1) There has to be some basis for saying what you say. In this case, it is true that people (like me) dream of a world in which people use their brains and money to produce things that don’t destroy the planet. It is true that our demands will destroy whole industries, like Chesapeake Energy (based in Oklahoma City, which is very near the Dallas Cowboys). It is true that we don’t care if the industries are destroyed. We are extreme like that.
2) But a good broadsword statement has to change the subject from whatever rational thing your opponent might be saying. The point is to make them look bad before you are looped into an actual dialogue that could cost you profit or power. For instance, it is obvious that the main point of the Shale Outrage protesters is not about some la-la land future. It is an argument about the science and the politics of huge, irresponsible corporations exploiting the land and poor people. They want Chesapeake energy to prove that they are not going to poison everyone. They think it would also be nice, as former governor Ed Rendell suggests, that they pay some taxes.
3) In summary, when you can’t answer the questions, you change the subject with a big lie. It helps to call the opponents extremists when you say your extreme statement. As a lord of the manor, you hire out the convention center that the state has bought you to say such things. Get former governor Tom Ridge to be your front man.
The Inquirer did not have to look very hard to find juicy quotes to set up the red state blue state drama that reporters love to set up these days. McClendon just came right out and said stuff you suspect CEOs are thinking but find impolitic to say. I suppose he was preaching to the choir when he said that gas drilling has created thousands of jobs, tax revenues, billions in wealth created and retained in the United States. “And remind me, what value have the protesters out there created? What jobs have they created?”

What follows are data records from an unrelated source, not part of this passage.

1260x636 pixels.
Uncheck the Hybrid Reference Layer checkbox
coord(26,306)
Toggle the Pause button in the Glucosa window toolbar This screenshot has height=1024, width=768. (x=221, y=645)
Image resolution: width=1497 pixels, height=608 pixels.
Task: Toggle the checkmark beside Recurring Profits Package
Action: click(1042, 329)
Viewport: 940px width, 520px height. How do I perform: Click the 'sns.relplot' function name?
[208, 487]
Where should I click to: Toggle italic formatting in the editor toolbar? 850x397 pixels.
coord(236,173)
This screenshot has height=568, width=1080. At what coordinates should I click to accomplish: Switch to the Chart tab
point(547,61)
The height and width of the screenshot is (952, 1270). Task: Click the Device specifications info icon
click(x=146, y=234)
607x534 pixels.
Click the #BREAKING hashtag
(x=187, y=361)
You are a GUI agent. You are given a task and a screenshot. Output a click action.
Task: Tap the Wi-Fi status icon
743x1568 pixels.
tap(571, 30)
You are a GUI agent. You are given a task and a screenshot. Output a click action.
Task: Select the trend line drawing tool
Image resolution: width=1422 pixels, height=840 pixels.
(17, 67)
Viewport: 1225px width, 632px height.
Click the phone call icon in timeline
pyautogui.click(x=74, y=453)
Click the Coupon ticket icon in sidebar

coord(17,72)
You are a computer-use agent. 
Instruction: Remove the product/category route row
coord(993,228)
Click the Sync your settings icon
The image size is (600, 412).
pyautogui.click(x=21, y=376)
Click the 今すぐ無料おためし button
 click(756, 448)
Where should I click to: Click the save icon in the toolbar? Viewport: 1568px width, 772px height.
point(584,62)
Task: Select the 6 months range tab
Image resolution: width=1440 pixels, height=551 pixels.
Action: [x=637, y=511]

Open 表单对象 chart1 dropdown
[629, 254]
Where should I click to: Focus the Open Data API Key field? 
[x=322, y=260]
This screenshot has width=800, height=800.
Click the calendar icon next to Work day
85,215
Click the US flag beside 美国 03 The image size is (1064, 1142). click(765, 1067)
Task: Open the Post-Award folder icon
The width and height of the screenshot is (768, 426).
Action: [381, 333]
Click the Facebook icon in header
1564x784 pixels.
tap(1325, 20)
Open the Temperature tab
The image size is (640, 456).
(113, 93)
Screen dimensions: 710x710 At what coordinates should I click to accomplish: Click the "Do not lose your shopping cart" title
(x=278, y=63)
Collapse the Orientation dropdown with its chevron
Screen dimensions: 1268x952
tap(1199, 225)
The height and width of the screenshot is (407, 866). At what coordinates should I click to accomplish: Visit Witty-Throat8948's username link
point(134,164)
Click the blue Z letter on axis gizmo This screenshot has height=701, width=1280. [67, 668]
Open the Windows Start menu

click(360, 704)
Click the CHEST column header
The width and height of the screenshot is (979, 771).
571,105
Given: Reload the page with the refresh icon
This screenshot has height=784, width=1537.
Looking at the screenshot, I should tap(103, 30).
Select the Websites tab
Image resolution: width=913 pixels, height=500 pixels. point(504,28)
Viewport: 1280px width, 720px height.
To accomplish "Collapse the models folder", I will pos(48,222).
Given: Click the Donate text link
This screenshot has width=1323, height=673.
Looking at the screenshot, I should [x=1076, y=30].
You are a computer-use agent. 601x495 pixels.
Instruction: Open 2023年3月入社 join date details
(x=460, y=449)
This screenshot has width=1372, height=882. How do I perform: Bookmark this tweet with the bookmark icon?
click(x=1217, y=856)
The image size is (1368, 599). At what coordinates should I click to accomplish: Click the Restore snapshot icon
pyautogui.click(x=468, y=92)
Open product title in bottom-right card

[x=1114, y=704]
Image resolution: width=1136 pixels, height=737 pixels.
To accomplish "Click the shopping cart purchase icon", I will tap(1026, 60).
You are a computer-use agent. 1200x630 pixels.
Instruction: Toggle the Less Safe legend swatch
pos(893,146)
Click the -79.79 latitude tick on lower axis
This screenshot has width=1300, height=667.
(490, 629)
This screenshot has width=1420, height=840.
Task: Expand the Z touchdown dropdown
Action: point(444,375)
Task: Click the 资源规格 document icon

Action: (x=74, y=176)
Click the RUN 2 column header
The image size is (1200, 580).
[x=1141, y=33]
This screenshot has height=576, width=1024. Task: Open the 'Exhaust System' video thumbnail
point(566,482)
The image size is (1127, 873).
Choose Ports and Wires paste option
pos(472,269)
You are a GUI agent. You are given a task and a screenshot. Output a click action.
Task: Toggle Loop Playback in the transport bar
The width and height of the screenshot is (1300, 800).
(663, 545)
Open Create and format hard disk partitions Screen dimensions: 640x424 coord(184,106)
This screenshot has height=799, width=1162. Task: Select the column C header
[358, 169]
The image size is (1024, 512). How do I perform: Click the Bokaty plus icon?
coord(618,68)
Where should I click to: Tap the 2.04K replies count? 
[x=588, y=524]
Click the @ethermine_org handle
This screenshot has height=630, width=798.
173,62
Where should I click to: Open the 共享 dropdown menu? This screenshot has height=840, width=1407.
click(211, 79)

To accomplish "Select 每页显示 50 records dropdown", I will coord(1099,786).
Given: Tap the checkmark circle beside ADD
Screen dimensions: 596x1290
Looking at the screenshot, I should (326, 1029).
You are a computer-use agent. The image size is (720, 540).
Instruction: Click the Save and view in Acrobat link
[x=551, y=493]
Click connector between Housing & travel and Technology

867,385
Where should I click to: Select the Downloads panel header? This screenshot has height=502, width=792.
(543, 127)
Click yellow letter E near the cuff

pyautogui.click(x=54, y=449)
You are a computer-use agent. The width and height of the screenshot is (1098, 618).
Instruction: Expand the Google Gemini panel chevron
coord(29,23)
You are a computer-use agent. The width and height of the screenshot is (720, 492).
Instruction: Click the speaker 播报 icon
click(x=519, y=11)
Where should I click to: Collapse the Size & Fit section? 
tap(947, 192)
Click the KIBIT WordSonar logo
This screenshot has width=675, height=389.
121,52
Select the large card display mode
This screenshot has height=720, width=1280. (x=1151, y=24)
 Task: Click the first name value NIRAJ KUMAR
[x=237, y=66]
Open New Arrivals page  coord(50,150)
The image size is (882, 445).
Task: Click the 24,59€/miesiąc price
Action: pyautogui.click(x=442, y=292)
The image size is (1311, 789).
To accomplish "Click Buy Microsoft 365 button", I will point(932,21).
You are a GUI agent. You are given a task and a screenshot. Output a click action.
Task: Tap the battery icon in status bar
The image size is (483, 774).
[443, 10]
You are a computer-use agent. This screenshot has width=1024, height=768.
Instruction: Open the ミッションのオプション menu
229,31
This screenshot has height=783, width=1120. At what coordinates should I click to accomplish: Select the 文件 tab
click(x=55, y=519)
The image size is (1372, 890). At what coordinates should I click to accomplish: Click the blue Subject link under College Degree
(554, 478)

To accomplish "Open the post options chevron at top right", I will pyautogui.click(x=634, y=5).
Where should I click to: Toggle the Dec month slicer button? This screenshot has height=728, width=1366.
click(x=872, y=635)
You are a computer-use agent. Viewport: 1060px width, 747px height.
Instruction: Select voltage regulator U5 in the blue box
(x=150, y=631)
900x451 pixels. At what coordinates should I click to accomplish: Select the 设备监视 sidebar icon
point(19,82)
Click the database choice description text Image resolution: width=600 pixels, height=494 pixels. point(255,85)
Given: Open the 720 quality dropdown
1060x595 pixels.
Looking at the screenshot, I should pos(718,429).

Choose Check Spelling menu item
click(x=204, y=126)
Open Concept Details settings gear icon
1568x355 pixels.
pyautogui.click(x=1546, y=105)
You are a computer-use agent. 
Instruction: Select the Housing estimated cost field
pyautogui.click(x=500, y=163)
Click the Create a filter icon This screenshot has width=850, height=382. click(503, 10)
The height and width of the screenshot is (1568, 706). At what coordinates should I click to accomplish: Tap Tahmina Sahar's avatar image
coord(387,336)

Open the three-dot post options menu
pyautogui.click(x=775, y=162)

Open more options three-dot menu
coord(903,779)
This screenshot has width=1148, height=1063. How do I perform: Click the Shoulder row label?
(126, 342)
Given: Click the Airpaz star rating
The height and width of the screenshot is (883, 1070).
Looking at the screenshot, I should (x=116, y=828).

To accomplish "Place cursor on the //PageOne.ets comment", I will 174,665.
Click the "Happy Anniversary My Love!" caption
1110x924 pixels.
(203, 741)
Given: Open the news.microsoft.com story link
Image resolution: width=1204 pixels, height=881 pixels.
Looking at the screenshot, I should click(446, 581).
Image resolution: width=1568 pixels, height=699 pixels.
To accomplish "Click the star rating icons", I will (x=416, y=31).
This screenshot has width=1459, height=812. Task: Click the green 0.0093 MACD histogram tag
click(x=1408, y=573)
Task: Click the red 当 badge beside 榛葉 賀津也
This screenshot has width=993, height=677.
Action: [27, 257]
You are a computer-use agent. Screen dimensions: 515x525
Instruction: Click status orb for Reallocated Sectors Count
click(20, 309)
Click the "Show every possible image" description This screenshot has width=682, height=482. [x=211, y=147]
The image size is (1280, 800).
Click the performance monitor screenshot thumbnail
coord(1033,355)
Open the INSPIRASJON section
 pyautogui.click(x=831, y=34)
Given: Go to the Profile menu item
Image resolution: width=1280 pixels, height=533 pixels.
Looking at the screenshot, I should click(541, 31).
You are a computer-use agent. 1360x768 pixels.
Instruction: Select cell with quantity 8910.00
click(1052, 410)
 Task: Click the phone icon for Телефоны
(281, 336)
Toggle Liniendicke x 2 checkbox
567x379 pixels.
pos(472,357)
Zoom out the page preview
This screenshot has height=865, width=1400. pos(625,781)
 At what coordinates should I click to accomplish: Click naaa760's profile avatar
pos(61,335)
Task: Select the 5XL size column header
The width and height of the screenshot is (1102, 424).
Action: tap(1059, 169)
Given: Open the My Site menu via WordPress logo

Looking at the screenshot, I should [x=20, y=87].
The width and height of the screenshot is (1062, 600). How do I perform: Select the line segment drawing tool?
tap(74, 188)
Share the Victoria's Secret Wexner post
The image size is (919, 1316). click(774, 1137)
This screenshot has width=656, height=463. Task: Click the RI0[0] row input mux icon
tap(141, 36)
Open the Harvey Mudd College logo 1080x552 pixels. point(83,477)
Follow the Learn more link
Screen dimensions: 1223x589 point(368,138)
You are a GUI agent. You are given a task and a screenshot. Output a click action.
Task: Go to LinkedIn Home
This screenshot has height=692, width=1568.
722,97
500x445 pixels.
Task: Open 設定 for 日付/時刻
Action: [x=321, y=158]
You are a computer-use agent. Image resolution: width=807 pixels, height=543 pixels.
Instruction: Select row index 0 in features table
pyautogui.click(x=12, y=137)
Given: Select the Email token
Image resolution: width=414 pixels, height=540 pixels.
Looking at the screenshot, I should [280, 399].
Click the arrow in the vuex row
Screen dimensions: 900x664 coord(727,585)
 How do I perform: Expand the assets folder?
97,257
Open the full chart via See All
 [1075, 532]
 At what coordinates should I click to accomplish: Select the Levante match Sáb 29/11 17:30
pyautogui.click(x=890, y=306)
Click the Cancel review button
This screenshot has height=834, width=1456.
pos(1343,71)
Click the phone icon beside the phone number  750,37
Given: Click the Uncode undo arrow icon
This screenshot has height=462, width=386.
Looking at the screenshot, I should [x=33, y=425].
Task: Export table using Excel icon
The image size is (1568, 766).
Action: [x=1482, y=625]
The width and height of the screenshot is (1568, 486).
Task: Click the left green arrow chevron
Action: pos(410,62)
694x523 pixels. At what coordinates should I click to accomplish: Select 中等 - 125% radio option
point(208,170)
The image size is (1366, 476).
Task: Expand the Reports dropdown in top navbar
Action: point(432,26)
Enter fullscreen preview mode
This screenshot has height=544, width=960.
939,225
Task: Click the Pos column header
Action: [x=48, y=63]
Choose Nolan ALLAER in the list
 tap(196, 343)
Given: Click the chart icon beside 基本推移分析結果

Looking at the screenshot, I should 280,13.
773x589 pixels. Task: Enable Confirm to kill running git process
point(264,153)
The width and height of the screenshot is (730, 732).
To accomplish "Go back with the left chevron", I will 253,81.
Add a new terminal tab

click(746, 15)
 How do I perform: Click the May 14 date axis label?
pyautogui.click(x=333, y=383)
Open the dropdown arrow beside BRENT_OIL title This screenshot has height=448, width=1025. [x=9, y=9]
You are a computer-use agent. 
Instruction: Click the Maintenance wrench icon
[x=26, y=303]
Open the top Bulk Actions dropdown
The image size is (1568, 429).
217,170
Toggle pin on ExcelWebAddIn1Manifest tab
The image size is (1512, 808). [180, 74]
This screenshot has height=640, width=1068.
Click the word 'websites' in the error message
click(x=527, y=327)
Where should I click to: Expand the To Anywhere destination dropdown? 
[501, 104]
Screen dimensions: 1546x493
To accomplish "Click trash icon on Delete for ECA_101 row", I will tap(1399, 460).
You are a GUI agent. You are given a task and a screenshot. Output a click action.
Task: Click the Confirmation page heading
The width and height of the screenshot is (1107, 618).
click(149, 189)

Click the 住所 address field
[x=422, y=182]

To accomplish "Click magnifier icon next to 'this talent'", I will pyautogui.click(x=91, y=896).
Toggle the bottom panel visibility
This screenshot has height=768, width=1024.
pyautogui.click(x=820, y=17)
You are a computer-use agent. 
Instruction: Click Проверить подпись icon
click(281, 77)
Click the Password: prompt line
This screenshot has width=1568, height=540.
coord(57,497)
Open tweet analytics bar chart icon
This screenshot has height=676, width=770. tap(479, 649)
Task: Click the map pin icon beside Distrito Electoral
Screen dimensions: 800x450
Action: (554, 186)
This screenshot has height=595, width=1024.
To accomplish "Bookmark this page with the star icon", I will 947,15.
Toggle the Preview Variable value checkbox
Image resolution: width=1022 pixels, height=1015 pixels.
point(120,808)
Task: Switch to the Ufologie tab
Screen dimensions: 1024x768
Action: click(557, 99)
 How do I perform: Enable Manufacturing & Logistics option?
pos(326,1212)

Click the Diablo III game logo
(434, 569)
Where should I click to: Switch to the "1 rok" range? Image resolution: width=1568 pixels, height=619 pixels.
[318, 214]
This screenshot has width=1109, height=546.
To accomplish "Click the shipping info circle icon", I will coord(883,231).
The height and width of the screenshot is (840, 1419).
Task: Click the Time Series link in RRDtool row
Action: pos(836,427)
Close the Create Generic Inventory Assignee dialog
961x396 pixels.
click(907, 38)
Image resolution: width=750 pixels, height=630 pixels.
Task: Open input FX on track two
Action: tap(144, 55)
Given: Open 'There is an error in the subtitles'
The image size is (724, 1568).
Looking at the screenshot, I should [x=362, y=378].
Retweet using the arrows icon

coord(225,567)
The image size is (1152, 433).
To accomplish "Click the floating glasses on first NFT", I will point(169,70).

I feel obligated to talk back in the name of Jesus to giant people spouting nonsense like that. Drilling shale or not, if you have enough power to roll into the convention center, buy up our mountains and influence the public, you need to watch what you say.
1) For one thing, the people in themselves have value. They don’t get their value from
their contributions to the economy.
2) We are not slaves who should be grateful for whatever crumb some big corporation throws us, grateful for having one of the scarce jobs that roll through while the gas is being extracted, grateful to get the next crumb after you are done with us — if the landscape can still produce crumbs after we lose our job!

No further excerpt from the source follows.